New 25 GPU monster devours passwords in seconds

Whenever you sign up for a place that requires a username and a password, you’re often told to put a capital letter, at least one symbol (usually a number) and make it at least six characters in length. Passwords are also put on private networks to prevent unauthorized access. Some of the most common passwords that we use (mostly out of convenience rather than account or network security) include birthdays, names of loved ones, and even simple ones such as “xyz123” and even the word “password” itself. The capital letters, symbols, and character length ensure additional security, but is that really enough to thwart a cyber attack?

Two of the most common ways hackers can obtain your password include sending you deceptive emails with links in them that contain keyloggers (phishing) or brute forcing passwords using programs that use every possible character combination for a number of characters. The brute force method can take quite a bit of computing power due to the extreme loads that the computer is under while it is guessing passwords.

Researcher Jeremi “epixoip” Gosney demonstrated a rig at the Passwords^12 conference in Oslo, Norway that leveraged the Open Computing Language (OpenCL) framework and Virtual OpenCL to run the HashCat password cracking program across a cluster of five 4U servers equipped with 25 AMD Radeon GPUs and communicating at 10 Gbps over Infiniband switched fabric, making even the strongest passwords fall and placing the blame on weak encryption algorithms, such as LAN Manager (LM) and NTLM, which provides a challenge-response authentication mechanism, in which clients are able to prove their identities without sending a password to the server.

The researcher’s system was able to churn through 348 billion NTLM password hashes per second.
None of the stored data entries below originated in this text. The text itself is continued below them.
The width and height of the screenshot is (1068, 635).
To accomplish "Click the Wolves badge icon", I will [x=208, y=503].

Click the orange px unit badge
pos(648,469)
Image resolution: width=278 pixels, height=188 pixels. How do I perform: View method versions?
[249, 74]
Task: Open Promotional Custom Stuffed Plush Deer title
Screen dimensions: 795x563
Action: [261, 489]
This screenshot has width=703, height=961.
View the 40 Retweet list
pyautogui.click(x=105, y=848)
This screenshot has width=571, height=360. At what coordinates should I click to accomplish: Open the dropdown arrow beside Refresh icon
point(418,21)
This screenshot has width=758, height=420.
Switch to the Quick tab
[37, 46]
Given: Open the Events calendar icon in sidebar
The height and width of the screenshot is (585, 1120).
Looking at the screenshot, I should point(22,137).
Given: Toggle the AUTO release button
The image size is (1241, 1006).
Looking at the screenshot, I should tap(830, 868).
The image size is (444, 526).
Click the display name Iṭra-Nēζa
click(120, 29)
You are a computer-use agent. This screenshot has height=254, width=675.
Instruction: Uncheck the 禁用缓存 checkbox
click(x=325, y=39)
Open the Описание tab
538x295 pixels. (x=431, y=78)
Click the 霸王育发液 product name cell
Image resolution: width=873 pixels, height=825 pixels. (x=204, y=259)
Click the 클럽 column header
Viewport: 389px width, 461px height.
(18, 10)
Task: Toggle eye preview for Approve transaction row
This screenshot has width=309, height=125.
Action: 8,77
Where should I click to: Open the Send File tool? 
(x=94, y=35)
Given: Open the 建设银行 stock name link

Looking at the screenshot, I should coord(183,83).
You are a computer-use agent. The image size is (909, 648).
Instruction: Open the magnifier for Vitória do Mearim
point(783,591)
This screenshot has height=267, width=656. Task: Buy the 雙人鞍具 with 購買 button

That renders even the most secure password vulnerable to compute-intensive brute force and word list (or dictionary) attacks. The word list (or dictionary) method is another form of password cracking where the program checks passwords against a lengthy word list to find a match. “A 14 character Windows XP password hashed using LM, for example, would fall in just six minutes,” said Per Thorsheim, organizer of the Passwords^12 Conference. “Passwords on Windows XP? Not good enough anymore,” Thorsheim added.

LM Is what is used on Win XP, and LM converts all lowercase chars to uppercase, is at most 14 chars long, and splits the password into two 7 char strings before hashing—so we only have to crack 69^7 combinations at most for LM. At 20 Gbps we can get through that in about 6 minutes. With 348 billion NTLM [password hashes] per second, this means we could rip through any 8 character password (95^8 combinations) in 5.5 hours,” said Gosney.

“Tools like Gosney’s GPU cluster aren’t suited for an ‘online’ attack scenario against a live system. Rather, they’re used in ‘offline’ attacks against collections of leaked or stolen passwords that were stored in encrypted form,” Thorsheim said. “In that situation, attackers aren’t limited to a set number of password attempts—hardware and software limitations are all that matter.”

In light of this information, everyone should take the necessary precautions to ensure the security of your network or any accounts you use—change your passwords often, and make them hard for anyone but you to guess. Some network security experts even advise that you write your passwords down on a piece of paper—hackers still can’t hack into those.